The costs involved in bringing the 1957 Aston Martin DB2/4 MkII Sports Saloon and the 1950 Lagonda 2.6-litre Drophead Coupe, both found in British barns, will be staggering.
But then again, a no-expense-spared restoration could ultimately prove a winner at auction.
That’s where these two corroded gems are destined in their current state; they’re going under the hammer at a Bonhams classic car auction this week.
Given the bashed panels and wood rot, the auction estimates alone are daunting; the Aston Martin is expected to fetch between $95,000 and $130,000.
The Lagonda could be wheeled on to an awaiting flatbed for as “little” as $30,000, although its rarity (few drophead coupes were made) will make it especially pricey to bring back to life.
What makes the Aston Martin so exclusive is its colourful history, which — despite having sat in a barn for decades — remains well-known.
1957 Aston Martin DB2/4 MkII Sports Saloon found in a barn and going up for auction. Photo / Supplied
It was purchased by a Viscount Downe of Wykeham Abbey and later fell into the bear claws of celebrity British boxer Freddie Mills, before continual engine issues forced it off the road.
Early Astons go for moonbeams at auction, but then that’s also what will be required to get it back to near-original condition. Experts in these matters suggest a $250,000 budget will be needed.
Less pretty, the Lagonda is still interesting. The drophead coupe hails from a time when Lagonda was a standalone firm, rather than a sometimes-useful nameplate acquired by Aston Martin.
It’s a bit of a Frankenbanger, with a replacement engine — a 2.6-litre Vantage engine from an Aston Martin DB2/4 — an Aston DB5 heater and choke assembly and additional headlights.
Must have had to drive through a few pea-soupers in its day. It has been in storage (and not very good storage by the looks of it) for 35 years.

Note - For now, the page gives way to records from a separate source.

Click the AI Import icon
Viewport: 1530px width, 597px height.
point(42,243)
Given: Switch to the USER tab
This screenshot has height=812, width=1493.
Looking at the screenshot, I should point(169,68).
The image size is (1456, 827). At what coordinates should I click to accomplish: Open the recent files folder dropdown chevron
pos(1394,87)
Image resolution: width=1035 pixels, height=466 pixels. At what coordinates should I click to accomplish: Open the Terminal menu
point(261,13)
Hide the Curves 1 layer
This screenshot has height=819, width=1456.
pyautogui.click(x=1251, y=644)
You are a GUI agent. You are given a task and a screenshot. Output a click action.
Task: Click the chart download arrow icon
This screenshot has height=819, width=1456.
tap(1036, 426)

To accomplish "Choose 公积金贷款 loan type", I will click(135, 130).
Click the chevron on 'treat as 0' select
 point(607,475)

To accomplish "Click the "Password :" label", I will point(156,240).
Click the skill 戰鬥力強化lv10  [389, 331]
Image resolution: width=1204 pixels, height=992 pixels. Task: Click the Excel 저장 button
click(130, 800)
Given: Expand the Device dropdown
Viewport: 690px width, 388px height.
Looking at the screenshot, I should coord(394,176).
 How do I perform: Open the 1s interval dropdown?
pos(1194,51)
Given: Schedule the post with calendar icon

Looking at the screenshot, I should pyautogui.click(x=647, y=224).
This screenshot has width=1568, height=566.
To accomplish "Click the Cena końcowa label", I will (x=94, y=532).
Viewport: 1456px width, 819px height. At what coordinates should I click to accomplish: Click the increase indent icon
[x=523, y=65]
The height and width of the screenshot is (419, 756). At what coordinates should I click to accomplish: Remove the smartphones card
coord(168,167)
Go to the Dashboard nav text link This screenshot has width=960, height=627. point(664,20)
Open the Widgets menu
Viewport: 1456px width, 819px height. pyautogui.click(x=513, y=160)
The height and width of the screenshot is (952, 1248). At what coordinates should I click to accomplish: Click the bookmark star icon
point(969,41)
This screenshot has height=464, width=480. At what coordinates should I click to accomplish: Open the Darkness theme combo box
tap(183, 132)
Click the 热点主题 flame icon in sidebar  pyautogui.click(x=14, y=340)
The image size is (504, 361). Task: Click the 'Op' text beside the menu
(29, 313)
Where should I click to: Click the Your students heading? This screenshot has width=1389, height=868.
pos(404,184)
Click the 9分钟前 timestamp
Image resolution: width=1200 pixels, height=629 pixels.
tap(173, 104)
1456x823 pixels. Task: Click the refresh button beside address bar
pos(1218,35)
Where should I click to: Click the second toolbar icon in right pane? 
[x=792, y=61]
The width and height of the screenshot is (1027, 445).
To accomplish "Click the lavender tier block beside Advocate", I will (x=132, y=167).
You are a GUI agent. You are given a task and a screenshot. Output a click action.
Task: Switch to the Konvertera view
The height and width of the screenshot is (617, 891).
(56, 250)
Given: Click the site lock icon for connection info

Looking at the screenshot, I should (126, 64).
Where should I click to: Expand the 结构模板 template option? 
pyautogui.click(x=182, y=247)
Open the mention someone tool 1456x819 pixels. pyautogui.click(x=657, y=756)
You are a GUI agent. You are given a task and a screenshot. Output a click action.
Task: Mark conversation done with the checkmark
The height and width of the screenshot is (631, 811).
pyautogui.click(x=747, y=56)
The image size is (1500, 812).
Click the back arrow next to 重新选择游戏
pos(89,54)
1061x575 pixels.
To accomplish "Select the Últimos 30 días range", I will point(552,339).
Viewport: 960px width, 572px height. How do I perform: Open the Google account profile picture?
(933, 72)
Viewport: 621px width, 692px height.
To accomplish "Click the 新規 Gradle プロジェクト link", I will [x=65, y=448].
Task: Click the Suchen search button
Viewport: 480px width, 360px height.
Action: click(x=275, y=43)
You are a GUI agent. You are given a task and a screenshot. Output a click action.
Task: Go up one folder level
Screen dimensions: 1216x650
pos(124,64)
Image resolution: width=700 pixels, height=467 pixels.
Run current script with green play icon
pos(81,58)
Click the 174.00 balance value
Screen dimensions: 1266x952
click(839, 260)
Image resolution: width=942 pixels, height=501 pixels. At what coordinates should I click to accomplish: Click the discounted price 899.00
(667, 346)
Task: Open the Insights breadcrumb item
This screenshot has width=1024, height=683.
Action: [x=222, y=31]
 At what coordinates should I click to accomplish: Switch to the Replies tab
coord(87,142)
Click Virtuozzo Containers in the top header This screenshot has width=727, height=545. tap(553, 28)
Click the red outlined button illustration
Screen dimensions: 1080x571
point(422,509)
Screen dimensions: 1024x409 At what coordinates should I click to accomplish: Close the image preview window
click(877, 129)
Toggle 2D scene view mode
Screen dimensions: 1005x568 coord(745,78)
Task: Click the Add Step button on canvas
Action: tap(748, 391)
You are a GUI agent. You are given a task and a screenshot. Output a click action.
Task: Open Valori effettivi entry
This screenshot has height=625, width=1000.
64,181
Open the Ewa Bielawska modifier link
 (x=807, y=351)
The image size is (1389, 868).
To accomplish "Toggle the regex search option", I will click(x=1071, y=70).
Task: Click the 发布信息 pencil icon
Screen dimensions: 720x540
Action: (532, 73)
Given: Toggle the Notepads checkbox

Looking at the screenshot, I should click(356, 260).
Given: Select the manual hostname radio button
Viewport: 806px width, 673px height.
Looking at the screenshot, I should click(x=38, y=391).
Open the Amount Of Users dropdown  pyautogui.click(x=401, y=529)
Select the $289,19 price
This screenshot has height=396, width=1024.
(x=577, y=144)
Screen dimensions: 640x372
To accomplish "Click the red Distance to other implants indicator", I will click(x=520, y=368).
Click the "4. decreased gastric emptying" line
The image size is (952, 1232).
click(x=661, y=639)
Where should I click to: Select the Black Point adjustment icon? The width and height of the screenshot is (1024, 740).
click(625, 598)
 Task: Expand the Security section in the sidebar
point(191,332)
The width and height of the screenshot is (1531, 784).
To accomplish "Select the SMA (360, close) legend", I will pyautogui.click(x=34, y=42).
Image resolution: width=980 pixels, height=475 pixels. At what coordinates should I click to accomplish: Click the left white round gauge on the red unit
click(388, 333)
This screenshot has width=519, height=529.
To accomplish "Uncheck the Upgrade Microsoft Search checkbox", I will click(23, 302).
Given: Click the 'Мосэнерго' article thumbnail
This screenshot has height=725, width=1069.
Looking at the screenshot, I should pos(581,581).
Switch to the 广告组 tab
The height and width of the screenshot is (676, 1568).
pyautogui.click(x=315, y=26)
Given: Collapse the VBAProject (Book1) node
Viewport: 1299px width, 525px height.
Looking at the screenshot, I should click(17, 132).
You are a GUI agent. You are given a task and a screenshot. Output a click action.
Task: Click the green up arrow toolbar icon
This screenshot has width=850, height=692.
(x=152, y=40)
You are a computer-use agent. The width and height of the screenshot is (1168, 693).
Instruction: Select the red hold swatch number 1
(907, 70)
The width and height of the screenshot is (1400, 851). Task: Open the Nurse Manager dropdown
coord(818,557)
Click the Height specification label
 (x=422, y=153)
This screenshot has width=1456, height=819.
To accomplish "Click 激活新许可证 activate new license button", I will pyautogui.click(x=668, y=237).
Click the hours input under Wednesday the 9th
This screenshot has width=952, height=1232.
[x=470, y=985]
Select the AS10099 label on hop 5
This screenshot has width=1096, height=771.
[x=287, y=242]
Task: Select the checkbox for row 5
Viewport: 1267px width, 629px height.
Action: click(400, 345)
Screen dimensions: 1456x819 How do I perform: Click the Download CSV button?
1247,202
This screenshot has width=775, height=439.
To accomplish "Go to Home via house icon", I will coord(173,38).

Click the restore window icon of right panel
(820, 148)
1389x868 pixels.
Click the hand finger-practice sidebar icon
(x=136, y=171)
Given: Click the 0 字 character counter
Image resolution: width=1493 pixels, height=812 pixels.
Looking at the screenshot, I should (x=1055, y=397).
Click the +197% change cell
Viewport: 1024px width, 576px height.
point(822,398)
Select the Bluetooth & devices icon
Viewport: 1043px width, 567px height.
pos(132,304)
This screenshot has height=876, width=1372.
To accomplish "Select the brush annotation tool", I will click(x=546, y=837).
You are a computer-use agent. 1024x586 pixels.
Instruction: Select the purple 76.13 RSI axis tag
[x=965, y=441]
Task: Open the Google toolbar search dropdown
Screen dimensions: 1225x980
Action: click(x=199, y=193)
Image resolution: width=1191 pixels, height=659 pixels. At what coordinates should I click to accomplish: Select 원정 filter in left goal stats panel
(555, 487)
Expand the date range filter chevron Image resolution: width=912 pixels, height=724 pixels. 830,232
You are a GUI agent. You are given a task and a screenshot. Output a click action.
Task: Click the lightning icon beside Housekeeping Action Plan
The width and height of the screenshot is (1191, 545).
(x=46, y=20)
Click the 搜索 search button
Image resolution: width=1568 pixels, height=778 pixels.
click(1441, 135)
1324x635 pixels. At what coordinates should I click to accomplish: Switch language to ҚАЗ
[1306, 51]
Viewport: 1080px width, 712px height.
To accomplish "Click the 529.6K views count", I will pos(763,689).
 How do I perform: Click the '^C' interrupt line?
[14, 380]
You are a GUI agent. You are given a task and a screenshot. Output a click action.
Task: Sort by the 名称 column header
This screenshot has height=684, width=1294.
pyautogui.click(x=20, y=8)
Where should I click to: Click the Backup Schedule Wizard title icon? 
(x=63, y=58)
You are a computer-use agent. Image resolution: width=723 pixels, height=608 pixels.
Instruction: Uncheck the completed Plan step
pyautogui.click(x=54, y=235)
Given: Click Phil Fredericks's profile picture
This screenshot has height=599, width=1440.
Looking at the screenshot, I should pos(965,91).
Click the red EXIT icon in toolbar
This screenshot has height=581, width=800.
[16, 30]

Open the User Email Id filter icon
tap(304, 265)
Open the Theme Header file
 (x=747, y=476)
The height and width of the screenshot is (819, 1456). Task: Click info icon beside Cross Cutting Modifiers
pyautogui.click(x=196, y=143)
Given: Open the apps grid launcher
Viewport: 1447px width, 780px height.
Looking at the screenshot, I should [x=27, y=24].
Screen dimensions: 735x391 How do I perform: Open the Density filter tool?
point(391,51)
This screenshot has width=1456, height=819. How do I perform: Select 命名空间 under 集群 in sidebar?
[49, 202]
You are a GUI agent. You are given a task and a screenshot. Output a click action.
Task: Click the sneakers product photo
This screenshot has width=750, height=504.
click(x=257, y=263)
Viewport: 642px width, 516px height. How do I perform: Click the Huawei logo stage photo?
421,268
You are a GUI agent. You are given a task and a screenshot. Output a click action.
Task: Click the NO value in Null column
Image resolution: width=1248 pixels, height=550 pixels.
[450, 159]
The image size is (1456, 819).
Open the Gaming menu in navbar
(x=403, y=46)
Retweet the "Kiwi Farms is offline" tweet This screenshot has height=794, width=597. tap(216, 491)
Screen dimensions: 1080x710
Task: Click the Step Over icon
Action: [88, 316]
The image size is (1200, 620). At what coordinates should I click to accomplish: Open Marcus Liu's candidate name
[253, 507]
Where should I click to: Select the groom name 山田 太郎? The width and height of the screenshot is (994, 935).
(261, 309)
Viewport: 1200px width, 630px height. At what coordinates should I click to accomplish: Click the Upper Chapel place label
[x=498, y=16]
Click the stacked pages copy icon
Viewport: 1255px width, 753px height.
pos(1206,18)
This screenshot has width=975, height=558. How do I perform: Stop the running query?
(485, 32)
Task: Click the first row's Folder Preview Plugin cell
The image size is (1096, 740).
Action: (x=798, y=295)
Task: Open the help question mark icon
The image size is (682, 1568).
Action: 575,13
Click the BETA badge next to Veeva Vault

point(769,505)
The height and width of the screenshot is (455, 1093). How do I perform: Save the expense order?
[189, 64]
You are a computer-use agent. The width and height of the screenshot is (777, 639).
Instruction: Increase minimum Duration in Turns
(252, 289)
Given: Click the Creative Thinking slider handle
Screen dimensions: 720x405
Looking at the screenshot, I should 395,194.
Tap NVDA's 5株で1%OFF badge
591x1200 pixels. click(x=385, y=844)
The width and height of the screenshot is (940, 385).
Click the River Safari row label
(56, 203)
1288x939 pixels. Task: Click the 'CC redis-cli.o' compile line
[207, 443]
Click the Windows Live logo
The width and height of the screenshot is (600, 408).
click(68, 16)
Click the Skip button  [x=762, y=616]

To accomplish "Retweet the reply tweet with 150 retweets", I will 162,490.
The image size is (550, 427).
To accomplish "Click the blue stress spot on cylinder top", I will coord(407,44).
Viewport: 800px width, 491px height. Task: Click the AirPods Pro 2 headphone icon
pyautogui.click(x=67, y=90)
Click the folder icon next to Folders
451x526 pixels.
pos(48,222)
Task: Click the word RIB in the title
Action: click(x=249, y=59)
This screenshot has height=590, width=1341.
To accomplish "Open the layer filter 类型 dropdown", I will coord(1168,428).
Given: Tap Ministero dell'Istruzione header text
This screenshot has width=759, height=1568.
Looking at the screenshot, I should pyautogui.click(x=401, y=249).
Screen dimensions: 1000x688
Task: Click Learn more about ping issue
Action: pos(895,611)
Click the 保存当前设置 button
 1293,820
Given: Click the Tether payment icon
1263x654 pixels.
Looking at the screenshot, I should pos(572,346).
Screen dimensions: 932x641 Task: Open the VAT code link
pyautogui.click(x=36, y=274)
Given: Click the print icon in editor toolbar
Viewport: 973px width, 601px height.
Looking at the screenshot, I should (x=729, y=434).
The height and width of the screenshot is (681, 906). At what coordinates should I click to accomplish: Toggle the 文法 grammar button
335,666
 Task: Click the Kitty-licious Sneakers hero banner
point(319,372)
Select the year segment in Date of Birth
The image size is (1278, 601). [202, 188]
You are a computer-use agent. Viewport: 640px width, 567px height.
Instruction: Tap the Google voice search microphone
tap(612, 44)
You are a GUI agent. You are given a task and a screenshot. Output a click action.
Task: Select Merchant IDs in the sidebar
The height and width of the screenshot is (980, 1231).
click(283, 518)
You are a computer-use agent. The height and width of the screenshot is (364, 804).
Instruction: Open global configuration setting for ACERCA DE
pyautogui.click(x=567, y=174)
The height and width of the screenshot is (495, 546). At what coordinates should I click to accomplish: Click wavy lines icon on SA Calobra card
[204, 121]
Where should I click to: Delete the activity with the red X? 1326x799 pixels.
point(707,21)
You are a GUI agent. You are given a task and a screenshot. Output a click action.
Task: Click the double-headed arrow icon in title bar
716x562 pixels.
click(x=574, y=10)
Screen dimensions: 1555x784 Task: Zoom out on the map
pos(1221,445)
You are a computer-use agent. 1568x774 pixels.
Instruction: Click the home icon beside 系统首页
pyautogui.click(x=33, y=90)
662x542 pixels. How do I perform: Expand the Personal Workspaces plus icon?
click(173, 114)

Again, classic car experts suggest your restoration budget should feature six figures and start with a 2. But if you’ve got the time ...
In Dubai, good drivers win cars
After you... no, no, I insist, you first. Photo / Supplied
Perhaps this is an idea the police and the NZ Transport Agency could get behind.
In Dubai, motorists who do not commit any traffic violations for a year go into the draw to win new cars.
The lottery is called the white-points system and the latest two winners — selected from a pool of 2000 eligible drivers — received their cars (a pair of Hyundais) last week.
The 2000 eligible drivers were made up of 1344 men and 656 women. To be in to win, the driver needs to have a registered driver’s licence (well, duh!) and have a vehicle registered in their name.
In essence, it seems like a good idea. Although the fact the lottery exists does raise a few questions.
We can’t help but wonder how bad on average the driving in Dubai must be. Could the authorities find only 2000 “good” drivers, or is that simply the cap they put on the competition?
Also, a commuter needs to behave only for 12 months? That doesn’t seem like too tough a stretch, but perhaps in Dubai it’s a miracle anyone doesn’t get caught drifting through intersections in their McLaren 720s … or maybe we’ve just been watching too much YouTube.
How to Pininfarina your ears
Pininfarina headphones. Photo / Supplied
Ever noticed how sportspeople are rarely seen without a big pair of headphones?
There are probably massive endorsement deals behind the accessorising, but it’s interesting how music is essentially a psychological pre-game/race tool.
Or maybe they’re listening to the talking-book version of Great Railway Journeys of South America ...
But for any motorsports competitor, surely a pair of Pininfarina headphones should be part of the uniform? We came across the LZR 980 headphones while we were supposed to be working, and fell in love immediately.
They are a co-design project with the German audio boffins at Magnat, who got the Italian design house to pen these range-toppers.
There is a lot of waffle about how the polygonal shape for the earpiece cups redefine comfort and that the organic surfaces are punctuated with a ridge reminiscent of automotive styling and detail. But really, they just look superb.
Why they’re not hanging on the heads of every F1 driver this season, we’re unsure.